His works express a deep concern for social welfare and spiritual yearnings amidst the political chaos of the modern world. His plays infuse rationalised and multifaceted analysis of myriad perspectives. Using ingenious theatrical stagecraft, his plays are marked by literary beauty and profound meaning. Most of Ratan Thiyam's plays are thematically Indianized and are profound, with universal appeal. Most of his plays were in his native Manipuri language (Meitei). They incorporated indigenous traditions like the Wari Liba, a Manipuri storytelling form, Thang-Ta, a martial arts style, and Pung, the Manipuri drum. He was also an expert practitioner of Thang-Ta.

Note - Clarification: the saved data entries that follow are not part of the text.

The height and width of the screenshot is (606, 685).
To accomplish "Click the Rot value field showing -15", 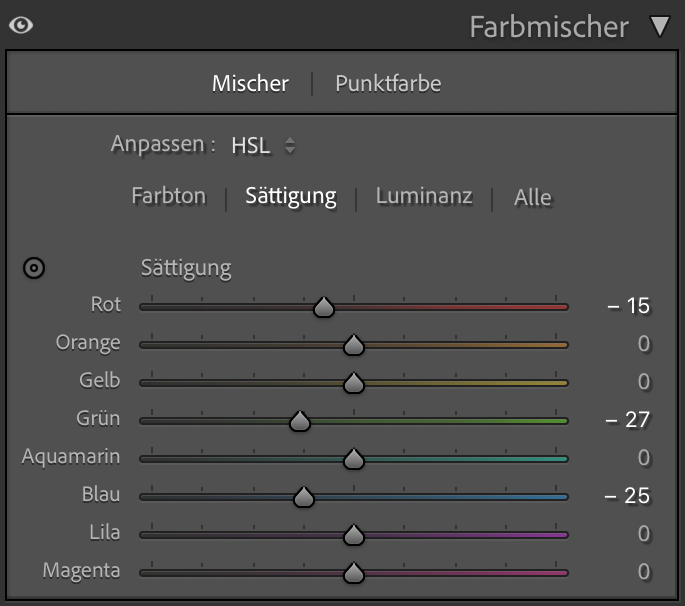I will click(629, 306).
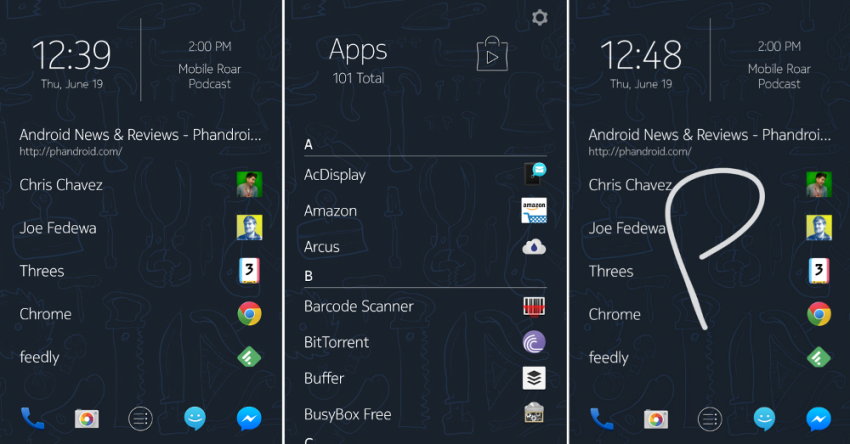The image size is (850, 444).
Task: Open the Barcode Scanner icon
Action: coord(534,306)
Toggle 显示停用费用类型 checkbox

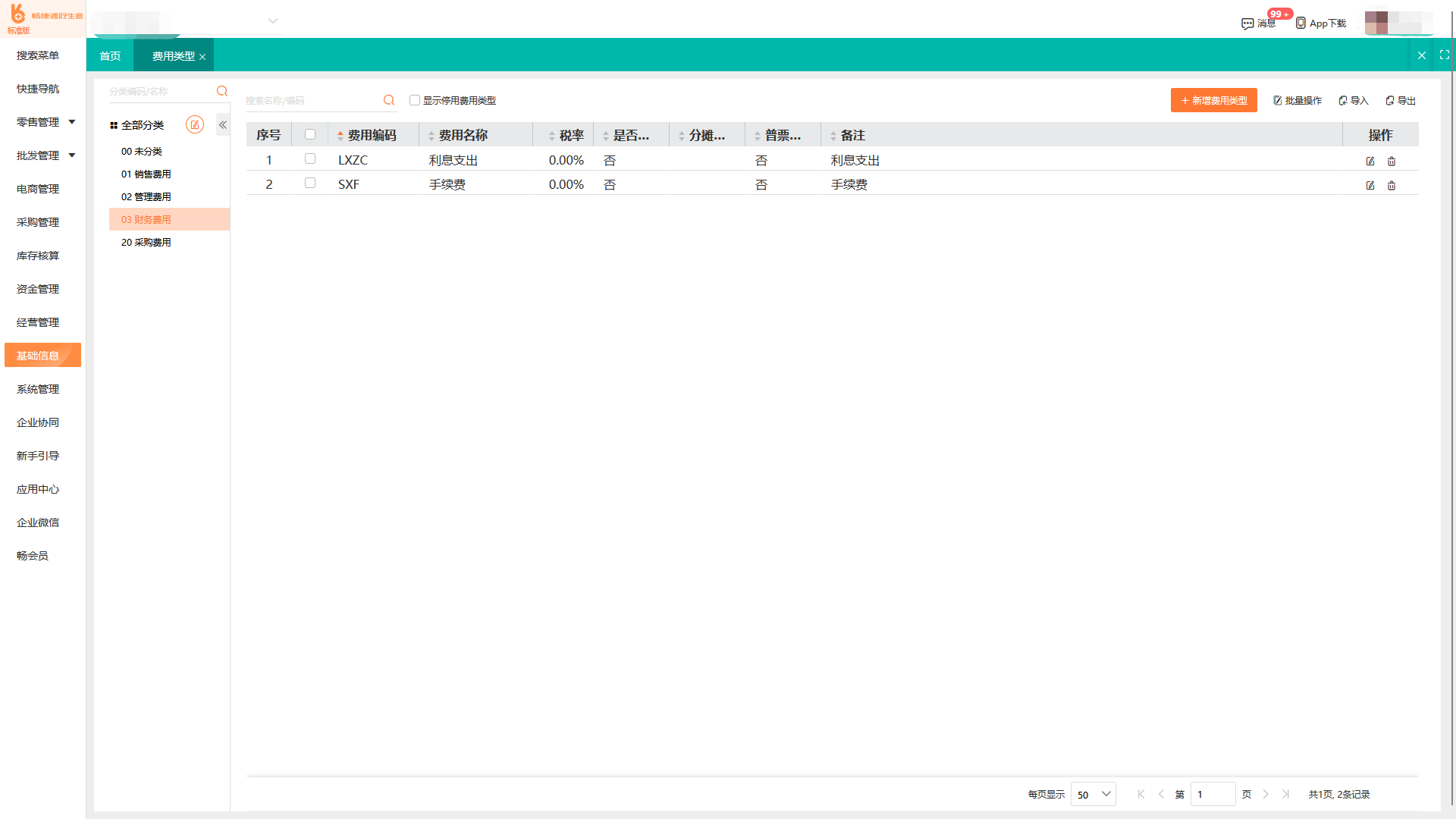coord(414,100)
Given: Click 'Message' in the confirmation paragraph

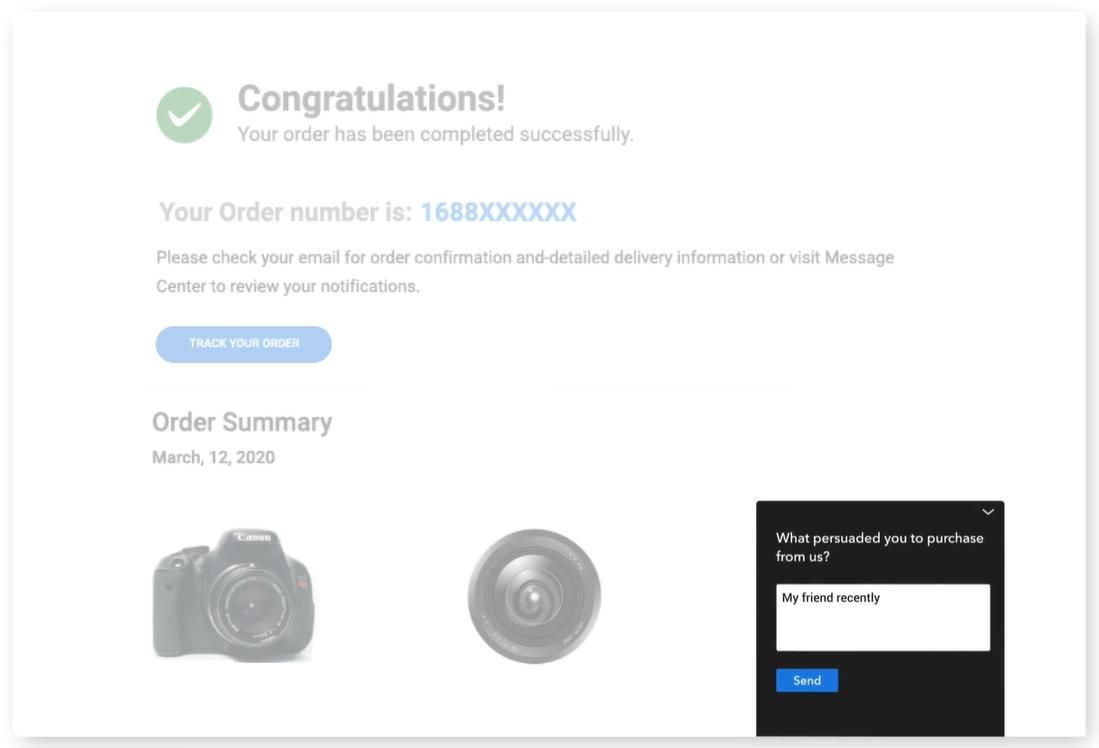Looking at the screenshot, I should tap(859, 257).
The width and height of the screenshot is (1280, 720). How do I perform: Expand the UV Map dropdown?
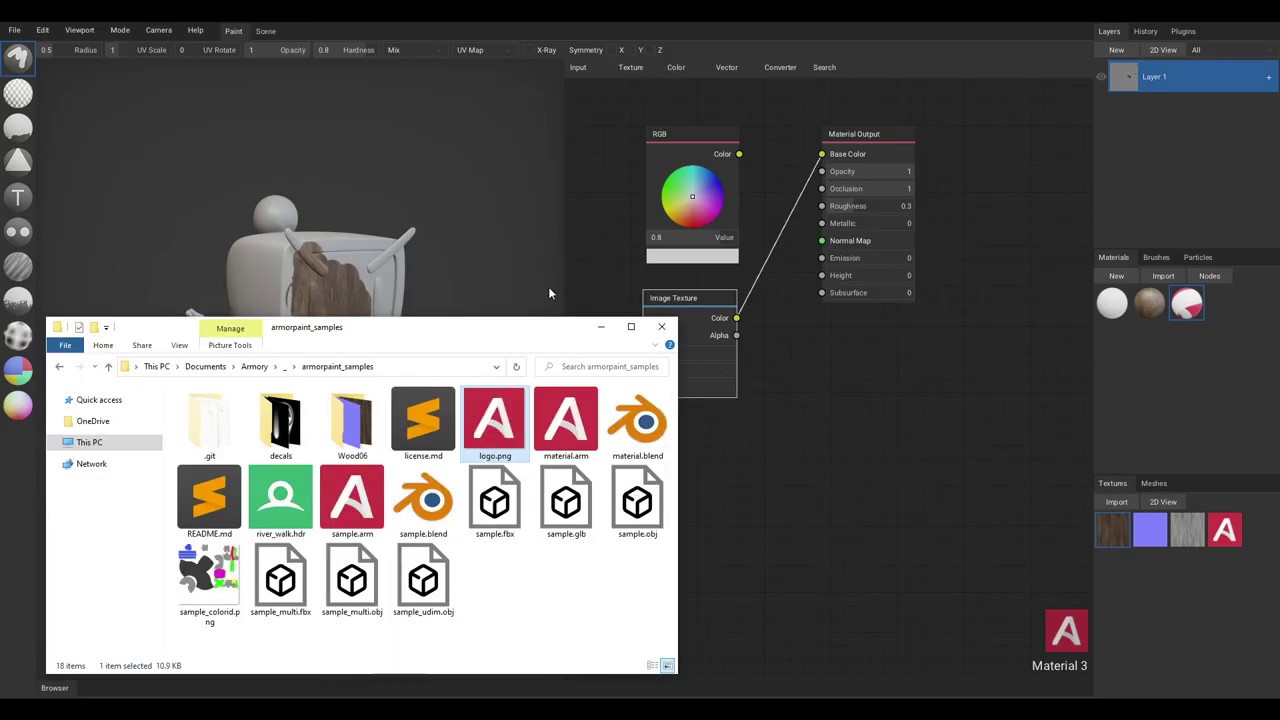[485, 50]
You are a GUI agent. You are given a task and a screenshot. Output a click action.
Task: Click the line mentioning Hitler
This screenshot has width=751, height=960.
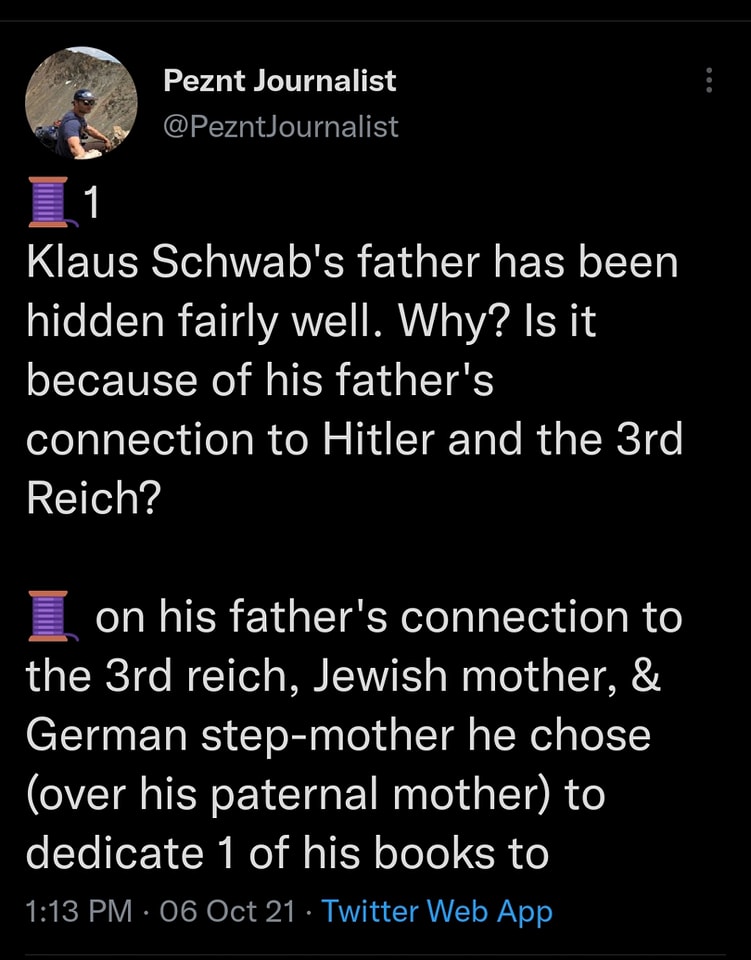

His productions are characterised by tightly choreographed movement sequences, visual tableaux, ritualistic repetitions, silence, minimal dialogue, and nuanced lighting designs, creating a meditative and immersive theatrical experience. His works are strongly influenced by Natya Sastra, an Indian theatre style propounded by Bharata during the second century B.C., as also ancient Greek drama, the Noh theatre of Japan and Metei performing arts. His approach to theatre was shaped by years of study under the tutelage of several major exponents of the traditional Meitei performing arts. Thiyam is also known for his use of traditional martial arts, of Thang-Ta in his plays, such as in Urubhangam (Broken Thigh), of Sanskrit playwright Bhāsa itself based on an episode from epic, the Mahabharata, which along with Chakravyuh (Army Formation) is considered one of his finest works. In 1986, he adapted Jean Anouilh's "Antigone" as Lengshonnei, a comment on the personal behaviour of politicians, failing to handle political situation in the state. Uttar Priyadarshi (The Final Beatitude), an adaptation of Hindi verse play by playwright and poet Agyeya in 1996, based on a story of redemption of King Ashoka, a man's struggle against his own inner dark side and a plea for peace, knowing its impact on future generation. The play has since travelled to many parts of the South Asia, Australia and the US.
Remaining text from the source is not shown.